Top of RECORDS FOR THIS TASK

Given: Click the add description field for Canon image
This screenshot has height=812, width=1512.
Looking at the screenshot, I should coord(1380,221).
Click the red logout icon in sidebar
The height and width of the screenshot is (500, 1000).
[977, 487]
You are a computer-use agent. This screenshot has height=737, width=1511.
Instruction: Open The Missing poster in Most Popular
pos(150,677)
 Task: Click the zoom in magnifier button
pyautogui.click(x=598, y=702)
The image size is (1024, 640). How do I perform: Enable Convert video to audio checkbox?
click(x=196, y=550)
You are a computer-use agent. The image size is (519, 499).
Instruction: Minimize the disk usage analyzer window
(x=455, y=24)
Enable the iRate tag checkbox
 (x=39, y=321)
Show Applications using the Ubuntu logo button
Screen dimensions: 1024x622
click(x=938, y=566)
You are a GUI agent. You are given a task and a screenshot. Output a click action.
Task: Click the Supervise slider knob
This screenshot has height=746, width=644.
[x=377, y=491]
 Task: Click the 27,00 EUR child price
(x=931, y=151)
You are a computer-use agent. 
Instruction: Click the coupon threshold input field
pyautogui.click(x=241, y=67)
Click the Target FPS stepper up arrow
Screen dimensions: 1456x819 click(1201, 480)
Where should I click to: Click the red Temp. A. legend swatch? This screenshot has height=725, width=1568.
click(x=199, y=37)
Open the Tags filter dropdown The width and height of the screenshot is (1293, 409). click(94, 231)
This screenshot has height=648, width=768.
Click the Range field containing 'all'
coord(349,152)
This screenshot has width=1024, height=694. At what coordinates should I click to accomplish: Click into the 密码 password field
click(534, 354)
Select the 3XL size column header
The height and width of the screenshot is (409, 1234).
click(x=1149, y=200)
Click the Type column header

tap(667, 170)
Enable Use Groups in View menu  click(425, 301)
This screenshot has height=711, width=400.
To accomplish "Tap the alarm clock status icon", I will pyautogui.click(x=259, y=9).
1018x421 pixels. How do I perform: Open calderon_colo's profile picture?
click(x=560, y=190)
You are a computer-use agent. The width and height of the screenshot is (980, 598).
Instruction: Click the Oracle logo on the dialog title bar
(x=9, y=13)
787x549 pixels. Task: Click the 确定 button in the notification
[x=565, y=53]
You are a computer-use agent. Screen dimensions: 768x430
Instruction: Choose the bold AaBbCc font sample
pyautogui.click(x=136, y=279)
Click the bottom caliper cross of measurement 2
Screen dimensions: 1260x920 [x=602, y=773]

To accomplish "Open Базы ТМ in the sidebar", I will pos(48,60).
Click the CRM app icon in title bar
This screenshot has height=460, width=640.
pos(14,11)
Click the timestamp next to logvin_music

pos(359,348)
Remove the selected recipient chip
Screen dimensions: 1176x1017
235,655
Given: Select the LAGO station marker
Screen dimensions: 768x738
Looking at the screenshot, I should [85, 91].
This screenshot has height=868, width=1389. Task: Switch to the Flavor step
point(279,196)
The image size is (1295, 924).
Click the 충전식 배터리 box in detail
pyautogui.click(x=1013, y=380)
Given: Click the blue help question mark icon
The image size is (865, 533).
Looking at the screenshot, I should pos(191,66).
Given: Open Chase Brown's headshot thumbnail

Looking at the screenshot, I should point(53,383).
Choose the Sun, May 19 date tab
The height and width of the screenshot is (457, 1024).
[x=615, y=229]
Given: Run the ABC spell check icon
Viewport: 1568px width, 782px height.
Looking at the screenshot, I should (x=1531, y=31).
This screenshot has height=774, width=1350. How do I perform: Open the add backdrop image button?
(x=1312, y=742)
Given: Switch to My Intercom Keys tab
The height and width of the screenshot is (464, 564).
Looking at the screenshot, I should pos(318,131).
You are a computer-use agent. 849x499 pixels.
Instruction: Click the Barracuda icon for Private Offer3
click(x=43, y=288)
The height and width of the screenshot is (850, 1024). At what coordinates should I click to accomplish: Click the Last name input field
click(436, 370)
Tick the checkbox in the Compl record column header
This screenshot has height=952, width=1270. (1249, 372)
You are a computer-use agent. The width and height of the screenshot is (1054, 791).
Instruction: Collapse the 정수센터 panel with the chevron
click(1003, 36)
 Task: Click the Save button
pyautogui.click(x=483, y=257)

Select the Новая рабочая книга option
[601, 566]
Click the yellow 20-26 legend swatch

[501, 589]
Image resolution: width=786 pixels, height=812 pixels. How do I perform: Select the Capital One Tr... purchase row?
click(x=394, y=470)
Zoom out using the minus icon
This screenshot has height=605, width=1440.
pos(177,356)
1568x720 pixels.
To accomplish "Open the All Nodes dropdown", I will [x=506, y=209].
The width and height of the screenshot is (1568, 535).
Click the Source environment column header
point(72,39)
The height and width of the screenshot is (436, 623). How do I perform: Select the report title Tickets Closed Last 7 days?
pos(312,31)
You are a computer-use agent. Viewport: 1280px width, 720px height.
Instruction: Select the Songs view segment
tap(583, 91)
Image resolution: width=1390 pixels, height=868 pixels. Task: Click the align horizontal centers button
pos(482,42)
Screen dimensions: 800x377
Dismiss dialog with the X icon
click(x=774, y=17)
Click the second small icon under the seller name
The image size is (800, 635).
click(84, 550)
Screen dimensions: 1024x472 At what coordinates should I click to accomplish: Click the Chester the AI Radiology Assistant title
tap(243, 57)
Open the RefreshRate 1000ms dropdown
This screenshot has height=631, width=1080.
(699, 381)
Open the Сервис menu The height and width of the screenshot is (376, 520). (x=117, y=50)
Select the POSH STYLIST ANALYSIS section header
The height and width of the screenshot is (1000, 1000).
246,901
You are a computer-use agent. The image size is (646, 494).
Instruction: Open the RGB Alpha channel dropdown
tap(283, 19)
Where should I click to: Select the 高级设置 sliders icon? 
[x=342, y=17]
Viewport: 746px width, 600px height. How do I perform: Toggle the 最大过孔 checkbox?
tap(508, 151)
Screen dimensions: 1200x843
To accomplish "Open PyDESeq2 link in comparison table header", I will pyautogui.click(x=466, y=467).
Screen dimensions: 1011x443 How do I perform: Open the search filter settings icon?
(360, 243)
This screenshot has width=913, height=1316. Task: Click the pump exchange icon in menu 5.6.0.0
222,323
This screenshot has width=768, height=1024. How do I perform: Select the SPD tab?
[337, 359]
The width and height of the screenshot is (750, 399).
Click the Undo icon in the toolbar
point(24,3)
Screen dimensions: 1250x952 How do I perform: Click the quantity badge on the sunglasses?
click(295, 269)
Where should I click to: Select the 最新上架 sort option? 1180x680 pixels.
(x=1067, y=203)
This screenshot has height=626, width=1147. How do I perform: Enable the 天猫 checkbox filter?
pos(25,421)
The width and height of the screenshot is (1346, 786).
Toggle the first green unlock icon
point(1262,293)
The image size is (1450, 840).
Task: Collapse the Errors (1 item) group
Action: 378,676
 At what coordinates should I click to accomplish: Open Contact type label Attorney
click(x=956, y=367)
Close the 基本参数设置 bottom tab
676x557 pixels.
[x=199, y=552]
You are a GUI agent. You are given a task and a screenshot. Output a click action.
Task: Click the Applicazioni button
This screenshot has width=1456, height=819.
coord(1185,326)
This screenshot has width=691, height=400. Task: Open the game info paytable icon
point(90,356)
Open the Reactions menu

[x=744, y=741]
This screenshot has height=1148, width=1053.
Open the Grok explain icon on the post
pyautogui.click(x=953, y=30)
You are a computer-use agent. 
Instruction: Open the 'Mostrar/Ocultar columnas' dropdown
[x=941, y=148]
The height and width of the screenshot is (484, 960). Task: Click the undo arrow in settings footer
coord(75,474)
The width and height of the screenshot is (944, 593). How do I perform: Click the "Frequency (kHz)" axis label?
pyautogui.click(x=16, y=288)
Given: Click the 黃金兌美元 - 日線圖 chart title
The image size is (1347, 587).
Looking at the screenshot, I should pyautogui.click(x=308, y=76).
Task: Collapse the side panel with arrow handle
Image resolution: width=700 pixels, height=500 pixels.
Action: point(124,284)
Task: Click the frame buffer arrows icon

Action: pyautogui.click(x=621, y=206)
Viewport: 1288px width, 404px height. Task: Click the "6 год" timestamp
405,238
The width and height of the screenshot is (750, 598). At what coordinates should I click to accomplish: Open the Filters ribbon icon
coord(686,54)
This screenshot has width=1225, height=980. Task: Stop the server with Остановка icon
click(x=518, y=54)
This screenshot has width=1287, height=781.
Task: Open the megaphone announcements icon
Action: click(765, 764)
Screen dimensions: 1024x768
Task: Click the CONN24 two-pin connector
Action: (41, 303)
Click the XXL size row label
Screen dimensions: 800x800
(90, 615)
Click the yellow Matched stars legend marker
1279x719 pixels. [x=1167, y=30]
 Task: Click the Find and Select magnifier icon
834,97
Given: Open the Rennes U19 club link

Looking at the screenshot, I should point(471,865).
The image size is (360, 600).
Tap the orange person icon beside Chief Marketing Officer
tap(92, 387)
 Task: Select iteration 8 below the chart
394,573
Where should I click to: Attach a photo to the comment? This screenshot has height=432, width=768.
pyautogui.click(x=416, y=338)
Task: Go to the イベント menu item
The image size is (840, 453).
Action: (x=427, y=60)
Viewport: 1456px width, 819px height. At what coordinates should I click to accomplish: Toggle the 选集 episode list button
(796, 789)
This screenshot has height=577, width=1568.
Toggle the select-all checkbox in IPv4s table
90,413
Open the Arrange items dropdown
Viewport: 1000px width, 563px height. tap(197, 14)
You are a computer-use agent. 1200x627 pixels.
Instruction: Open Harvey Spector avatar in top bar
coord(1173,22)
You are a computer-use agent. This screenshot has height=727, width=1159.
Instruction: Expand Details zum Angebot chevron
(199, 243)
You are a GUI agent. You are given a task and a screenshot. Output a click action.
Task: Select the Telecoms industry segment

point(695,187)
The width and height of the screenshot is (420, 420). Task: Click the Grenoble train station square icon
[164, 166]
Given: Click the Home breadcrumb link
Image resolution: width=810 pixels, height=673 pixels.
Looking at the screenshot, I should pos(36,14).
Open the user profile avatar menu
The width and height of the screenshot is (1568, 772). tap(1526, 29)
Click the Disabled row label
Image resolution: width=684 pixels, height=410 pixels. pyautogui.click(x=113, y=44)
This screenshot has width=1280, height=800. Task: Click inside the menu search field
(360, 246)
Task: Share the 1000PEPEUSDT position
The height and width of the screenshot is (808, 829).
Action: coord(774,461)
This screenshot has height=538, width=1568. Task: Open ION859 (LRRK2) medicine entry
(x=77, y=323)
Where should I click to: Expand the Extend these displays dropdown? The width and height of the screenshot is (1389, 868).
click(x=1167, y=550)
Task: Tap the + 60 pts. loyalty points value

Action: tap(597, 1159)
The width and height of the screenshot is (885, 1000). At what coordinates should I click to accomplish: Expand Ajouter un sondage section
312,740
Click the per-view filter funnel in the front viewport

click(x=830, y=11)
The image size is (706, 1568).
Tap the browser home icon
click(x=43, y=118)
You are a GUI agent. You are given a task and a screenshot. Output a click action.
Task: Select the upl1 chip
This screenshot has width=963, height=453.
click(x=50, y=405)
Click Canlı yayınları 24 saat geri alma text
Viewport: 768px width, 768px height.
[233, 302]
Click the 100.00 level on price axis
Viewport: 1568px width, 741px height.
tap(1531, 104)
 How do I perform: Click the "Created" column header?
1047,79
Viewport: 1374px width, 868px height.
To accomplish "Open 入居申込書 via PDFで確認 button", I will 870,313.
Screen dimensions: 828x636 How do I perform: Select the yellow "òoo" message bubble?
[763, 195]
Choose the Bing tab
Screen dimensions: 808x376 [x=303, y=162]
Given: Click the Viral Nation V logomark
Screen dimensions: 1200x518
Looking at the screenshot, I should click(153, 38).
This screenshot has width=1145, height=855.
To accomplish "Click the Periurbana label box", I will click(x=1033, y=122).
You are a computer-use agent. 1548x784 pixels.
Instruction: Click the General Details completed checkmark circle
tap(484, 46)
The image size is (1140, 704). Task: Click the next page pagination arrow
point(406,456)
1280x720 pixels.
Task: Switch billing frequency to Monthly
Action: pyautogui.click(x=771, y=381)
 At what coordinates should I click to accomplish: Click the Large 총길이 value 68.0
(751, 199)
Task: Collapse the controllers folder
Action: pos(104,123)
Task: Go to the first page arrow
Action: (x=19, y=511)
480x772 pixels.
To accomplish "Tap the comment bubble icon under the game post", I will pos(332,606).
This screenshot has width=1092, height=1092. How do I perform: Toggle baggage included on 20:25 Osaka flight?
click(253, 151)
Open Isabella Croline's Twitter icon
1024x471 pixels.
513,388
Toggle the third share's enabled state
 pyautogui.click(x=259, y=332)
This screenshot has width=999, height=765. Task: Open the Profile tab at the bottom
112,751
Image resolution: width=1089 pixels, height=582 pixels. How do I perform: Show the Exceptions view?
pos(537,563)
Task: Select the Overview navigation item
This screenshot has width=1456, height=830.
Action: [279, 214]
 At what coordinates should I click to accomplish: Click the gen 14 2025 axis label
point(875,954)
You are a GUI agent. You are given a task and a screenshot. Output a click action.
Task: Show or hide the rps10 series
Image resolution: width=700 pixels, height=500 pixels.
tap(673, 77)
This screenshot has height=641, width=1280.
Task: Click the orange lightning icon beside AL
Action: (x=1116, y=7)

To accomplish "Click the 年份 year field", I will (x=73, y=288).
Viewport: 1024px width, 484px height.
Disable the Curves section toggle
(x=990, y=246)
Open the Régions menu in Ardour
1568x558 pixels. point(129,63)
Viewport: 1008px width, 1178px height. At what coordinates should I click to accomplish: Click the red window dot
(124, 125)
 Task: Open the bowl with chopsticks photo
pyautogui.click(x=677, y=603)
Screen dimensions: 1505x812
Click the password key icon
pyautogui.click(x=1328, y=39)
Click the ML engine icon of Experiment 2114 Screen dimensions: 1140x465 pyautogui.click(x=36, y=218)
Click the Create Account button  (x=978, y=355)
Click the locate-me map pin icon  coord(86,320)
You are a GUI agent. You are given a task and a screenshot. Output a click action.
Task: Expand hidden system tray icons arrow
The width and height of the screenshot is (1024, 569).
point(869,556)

Bottom of RECORDS FOR THIS TASK

# DESCRIPTION OF THE TASK
Wherever a line in the records above includes "under", count it, then give the total and nothing besides.

# ANSWER SPACE
2